- TASK REQUIREMENTS
**A.** In the monitor-mode guide, what name will the first monitor interface you make probably have?
**B.** Update the monitor-mode guide from "Give you WLAN" down to "screen it's working.", swapping "re-plug" for "reconnect".

Tuesday, May 6, 2014

Give you WLAN NIC a monitor job

1. Use airmon-ng to put your WLAN NIC into monitor mode. With
$ airmon-ng start wlanX
you create a "monY" interface used for capturing frames. If this is the first monitor interface you'll make it will probably be named as "mon0"
2. Check if your interface is working with "airodump-ng". Sometimes it doesn't  which will require you to either re-plug your NIC or even reboot your Linux maschine.
$ airodump-ng monY
If you see networks and other info appear there on the screen it's working.

3. Now set your card to listen only on a specific channel. Some prefere to use "airodump-ng" for that but I prefer "iw" since I can set regulatory domain and channel width with it. First thing is to set the regulatory domain of your NIC which will enable you to use channels of interest. You set the regulatory with
$ iw reg set XX
where XX is one of the countries from this list http://en.wikipedia.org/wiki/ISO_3166-1_alpha-2.

- DATASET ROWS

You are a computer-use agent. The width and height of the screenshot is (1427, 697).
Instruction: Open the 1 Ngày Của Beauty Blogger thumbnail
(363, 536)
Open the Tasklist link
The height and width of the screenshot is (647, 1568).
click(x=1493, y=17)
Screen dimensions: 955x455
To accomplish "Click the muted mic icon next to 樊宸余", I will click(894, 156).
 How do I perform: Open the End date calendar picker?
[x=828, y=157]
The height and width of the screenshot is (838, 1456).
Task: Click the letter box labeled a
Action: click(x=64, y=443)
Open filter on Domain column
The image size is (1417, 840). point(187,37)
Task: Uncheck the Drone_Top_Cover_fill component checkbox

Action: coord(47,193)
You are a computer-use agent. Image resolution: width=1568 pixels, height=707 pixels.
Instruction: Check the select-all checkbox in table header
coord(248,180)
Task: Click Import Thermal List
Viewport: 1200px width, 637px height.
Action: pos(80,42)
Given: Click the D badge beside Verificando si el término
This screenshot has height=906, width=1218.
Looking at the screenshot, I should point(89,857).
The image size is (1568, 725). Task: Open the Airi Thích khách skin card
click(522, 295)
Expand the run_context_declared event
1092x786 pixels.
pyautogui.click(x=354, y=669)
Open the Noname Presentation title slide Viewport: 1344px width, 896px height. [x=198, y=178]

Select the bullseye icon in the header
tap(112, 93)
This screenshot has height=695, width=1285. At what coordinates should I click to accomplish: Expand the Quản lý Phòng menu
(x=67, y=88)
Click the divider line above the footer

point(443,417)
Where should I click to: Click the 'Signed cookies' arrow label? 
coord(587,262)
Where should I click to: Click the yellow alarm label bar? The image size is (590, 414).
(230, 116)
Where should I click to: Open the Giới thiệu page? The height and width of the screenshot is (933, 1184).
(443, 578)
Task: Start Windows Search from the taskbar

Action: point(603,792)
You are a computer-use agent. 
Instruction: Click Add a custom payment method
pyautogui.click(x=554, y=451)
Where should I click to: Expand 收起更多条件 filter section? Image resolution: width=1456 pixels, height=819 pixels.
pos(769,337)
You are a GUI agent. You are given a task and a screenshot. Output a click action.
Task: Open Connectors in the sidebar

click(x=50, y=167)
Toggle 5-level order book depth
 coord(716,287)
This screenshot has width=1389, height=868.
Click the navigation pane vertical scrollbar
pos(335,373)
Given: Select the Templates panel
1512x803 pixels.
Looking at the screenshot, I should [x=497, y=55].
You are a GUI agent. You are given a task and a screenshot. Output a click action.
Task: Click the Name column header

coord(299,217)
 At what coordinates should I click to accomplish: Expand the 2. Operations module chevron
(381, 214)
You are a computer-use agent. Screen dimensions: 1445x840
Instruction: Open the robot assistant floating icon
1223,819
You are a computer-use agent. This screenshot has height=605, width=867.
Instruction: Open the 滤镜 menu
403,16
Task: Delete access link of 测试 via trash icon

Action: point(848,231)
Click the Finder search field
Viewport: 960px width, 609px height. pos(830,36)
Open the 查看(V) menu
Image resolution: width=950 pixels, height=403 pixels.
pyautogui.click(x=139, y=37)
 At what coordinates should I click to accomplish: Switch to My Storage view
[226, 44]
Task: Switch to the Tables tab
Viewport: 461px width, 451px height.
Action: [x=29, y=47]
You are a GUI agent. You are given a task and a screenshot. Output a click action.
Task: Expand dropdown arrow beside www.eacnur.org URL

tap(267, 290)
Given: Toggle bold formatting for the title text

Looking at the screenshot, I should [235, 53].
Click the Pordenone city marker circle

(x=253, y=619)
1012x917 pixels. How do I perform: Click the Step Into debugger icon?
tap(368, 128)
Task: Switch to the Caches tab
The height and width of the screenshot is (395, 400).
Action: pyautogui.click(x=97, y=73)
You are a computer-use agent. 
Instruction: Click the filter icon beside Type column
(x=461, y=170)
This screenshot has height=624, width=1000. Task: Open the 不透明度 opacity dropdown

- OUTPUTS BY TASK
**A.** mon0

**B.**
Give you WLAN NIC a monitor job

1. Use airmon-ng to put your WLAN NIC into monitor mode. With
$ airmon-ng start wlanX
you create a "monY" interface used for capturing frames. If this is the first monitor interface you'll make it will probably be named as "mon0"
2. Check if your interface is working with "airodump-ng". Sometimes it doesn't  which will require you to either reconnect your NIC or even reboot your Linux maschine.
$ airodump-ng monY
If you see networks and other info appear there on the screen it's working.